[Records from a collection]
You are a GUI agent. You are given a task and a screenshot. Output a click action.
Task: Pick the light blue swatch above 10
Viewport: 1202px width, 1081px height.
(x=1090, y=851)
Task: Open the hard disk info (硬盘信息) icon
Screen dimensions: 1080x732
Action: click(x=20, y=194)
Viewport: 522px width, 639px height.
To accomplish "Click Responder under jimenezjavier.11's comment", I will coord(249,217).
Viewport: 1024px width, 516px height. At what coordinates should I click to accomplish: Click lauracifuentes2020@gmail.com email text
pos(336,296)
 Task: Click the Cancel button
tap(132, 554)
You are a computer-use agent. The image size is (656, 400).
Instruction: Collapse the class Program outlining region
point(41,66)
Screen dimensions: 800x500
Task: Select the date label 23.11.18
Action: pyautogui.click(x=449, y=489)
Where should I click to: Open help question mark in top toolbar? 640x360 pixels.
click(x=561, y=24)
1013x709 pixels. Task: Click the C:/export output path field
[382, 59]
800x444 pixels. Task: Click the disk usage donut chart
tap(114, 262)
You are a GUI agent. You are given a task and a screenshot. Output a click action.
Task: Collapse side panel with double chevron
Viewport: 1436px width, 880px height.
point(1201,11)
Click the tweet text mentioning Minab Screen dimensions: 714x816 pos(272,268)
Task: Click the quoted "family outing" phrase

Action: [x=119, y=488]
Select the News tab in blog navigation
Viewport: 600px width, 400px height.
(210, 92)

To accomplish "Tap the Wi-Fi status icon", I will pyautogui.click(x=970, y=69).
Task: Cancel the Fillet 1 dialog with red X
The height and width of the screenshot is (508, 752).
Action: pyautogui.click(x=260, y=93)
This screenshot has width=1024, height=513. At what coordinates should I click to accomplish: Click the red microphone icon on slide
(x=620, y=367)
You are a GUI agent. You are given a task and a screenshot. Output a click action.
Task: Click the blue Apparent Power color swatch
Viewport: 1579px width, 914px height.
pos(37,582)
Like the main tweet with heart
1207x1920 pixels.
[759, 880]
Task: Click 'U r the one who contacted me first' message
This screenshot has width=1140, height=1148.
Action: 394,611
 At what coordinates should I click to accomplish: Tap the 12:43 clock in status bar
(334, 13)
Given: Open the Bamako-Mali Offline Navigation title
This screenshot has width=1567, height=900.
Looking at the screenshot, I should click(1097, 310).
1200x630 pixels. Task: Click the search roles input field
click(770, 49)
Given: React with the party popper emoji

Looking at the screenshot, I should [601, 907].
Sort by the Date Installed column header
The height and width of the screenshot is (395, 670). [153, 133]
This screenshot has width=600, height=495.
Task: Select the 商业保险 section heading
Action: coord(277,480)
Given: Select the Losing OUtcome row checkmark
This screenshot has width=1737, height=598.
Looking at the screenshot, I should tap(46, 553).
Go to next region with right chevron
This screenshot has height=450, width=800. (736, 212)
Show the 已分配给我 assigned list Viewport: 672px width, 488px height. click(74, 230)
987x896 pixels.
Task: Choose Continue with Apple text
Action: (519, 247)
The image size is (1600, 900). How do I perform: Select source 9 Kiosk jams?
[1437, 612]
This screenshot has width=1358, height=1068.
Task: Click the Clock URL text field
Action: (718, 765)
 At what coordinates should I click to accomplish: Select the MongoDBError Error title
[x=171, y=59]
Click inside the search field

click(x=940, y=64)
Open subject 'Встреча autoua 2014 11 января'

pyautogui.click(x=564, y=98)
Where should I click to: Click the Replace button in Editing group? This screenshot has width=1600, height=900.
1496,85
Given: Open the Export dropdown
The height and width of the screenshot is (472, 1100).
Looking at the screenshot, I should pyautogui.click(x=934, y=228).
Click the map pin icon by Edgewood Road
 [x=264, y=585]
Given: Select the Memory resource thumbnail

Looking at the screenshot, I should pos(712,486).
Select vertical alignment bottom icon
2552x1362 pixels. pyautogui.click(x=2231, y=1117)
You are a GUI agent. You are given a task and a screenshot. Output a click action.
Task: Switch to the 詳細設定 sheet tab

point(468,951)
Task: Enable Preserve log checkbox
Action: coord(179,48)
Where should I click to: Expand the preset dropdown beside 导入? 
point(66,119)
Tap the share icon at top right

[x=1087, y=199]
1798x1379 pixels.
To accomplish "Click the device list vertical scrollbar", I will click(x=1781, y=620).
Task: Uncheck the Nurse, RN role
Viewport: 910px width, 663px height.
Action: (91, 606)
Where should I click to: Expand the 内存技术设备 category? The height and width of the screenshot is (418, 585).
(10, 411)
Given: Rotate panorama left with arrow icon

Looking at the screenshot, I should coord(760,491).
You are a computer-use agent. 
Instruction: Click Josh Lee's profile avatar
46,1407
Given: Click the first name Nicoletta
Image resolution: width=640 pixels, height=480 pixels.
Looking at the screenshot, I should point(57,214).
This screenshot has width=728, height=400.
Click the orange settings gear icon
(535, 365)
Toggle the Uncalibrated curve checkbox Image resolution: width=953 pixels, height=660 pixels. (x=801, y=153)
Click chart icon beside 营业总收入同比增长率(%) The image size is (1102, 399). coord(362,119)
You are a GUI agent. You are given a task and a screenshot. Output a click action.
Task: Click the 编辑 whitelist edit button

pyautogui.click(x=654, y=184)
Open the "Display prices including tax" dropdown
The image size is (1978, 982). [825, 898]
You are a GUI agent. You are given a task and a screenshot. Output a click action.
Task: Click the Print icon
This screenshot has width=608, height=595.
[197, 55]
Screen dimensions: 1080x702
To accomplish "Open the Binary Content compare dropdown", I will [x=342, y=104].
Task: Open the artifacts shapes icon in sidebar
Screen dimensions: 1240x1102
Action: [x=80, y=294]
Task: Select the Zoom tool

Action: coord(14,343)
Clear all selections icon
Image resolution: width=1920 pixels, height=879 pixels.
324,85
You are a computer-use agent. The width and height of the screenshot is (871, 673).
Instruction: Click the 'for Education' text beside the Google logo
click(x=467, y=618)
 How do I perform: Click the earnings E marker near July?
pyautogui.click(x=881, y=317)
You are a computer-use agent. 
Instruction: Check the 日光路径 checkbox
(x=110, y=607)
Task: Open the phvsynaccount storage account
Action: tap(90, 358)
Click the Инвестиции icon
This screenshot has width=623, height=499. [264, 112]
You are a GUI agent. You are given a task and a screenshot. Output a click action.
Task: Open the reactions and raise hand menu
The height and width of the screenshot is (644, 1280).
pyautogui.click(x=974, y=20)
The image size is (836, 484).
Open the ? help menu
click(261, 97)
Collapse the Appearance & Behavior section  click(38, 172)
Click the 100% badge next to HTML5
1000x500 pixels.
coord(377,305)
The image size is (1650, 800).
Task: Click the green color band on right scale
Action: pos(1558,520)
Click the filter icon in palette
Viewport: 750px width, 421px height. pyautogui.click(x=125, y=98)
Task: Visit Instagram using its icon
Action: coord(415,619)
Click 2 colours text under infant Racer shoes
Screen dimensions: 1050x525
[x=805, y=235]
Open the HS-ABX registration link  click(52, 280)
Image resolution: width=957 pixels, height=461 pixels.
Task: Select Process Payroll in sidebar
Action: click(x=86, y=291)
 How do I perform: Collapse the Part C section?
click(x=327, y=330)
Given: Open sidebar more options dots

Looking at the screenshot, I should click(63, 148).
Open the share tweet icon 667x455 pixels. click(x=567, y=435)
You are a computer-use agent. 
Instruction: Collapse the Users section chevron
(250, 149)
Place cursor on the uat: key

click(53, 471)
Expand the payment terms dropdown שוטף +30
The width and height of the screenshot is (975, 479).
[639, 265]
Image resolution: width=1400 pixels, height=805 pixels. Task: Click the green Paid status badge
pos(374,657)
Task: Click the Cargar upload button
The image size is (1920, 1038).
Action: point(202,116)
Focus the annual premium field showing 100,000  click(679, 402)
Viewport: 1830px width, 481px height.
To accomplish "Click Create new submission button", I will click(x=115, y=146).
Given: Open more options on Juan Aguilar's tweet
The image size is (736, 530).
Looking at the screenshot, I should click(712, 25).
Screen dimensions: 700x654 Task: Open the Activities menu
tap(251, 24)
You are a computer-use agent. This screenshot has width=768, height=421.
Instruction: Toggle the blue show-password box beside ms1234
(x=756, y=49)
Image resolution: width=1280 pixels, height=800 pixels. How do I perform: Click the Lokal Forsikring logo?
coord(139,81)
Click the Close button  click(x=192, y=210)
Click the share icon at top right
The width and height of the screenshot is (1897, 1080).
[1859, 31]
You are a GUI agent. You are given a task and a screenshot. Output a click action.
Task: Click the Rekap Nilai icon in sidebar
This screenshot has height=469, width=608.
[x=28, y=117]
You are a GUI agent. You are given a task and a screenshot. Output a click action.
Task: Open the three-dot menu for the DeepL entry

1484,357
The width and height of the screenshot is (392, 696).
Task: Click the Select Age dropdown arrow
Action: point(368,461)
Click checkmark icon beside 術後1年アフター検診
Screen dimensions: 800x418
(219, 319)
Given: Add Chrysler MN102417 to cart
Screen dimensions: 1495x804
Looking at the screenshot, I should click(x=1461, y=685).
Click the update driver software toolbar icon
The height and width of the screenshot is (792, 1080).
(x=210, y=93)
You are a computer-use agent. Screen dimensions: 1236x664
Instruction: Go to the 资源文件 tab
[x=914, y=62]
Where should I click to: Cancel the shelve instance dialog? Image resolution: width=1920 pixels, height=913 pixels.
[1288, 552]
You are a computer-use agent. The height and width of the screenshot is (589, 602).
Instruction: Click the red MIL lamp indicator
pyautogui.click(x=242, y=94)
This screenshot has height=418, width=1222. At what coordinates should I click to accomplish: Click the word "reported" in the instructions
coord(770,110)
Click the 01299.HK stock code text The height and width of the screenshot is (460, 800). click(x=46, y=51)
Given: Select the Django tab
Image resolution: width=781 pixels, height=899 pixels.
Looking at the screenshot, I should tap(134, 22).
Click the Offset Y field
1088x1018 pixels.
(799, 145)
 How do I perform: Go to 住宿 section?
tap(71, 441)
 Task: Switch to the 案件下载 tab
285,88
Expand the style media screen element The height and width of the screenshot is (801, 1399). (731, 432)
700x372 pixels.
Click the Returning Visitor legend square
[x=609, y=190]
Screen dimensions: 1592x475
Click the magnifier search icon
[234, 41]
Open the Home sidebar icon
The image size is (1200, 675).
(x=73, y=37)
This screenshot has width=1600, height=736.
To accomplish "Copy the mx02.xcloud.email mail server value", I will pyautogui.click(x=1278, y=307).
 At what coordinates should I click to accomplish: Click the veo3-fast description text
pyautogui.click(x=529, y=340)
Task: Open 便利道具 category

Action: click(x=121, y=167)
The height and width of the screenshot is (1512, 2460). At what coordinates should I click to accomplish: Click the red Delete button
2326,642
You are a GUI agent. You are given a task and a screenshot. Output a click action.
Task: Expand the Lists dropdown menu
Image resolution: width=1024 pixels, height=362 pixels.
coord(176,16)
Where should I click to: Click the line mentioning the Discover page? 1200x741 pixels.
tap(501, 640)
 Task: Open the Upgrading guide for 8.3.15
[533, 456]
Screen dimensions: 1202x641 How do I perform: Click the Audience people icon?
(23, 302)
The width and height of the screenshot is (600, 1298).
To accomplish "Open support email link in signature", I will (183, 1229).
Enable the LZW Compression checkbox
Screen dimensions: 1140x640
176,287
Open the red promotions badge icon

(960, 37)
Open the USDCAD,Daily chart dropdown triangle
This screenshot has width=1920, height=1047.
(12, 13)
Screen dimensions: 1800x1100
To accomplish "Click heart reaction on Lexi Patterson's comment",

_Directions for this task_
Looking back over the data above, restate word for word the lines that begin at the line with "Task: Click the Cancel button" and end at the line with "Given: Open the Bamako-Mali", inclusive.

_Result below_
 Task: Click the Cancel button
tap(132, 554)
You are a computer-use agent. The image size is (656, 400).
Instruction: Collapse the class Program outlining region
point(41,66)
Screen dimensions: 800x500
Task: Select the date label 23.11.18
Action: pyautogui.click(x=449, y=489)
Where should I click to: Open help question mark in top toolbar? 640x360 pixels.
click(x=561, y=24)
1013x709 pixels. Task: Click the C:/export output path field
[382, 59]
800x444 pixels. Task: Click the disk usage donut chart
tap(114, 262)
You are a GUI agent. You are given a task and a screenshot. Output a click action.
Task: Collapse side panel with double chevron
Viewport: 1436px width, 880px height.
point(1201,11)
Click the tweet text mentioning Minab Screen dimensions: 714x816 pos(272,268)
Task: Click the quoted "family outing" phrase

Action: [x=119, y=488]
Select the News tab in blog navigation
Viewport: 600px width, 400px height.
(210, 92)

To accomplish "Tap the Wi-Fi status icon", I will pyautogui.click(x=970, y=69).
Task: Cancel the Fillet 1 dialog with red X
The height and width of the screenshot is (508, 752).
Action: pyautogui.click(x=260, y=93)
This screenshot has width=1024, height=513. At what coordinates should I click to accomplish: Click the red microphone icon on slide
(x=620, y=367)
You are a GUI agent. You are given a task and a screenshot. Output a click action.
Task: Click the blue Apparent Power color swatch
Viewport: 1579px width, 914px height.
pos(37,582)
Like the main tweet with heart
1207x1920 pixels.
[759, 880]
Task: Click 'U r the one who contacted me first' message
This screenshot has width=1140, height=1148.
Action: 394,611
 At what coordinates should I click to accomplish: Tap the 12:43 clock in status bar
(334, 13)
Given: Open the Bamako-Mali Offline Navigation title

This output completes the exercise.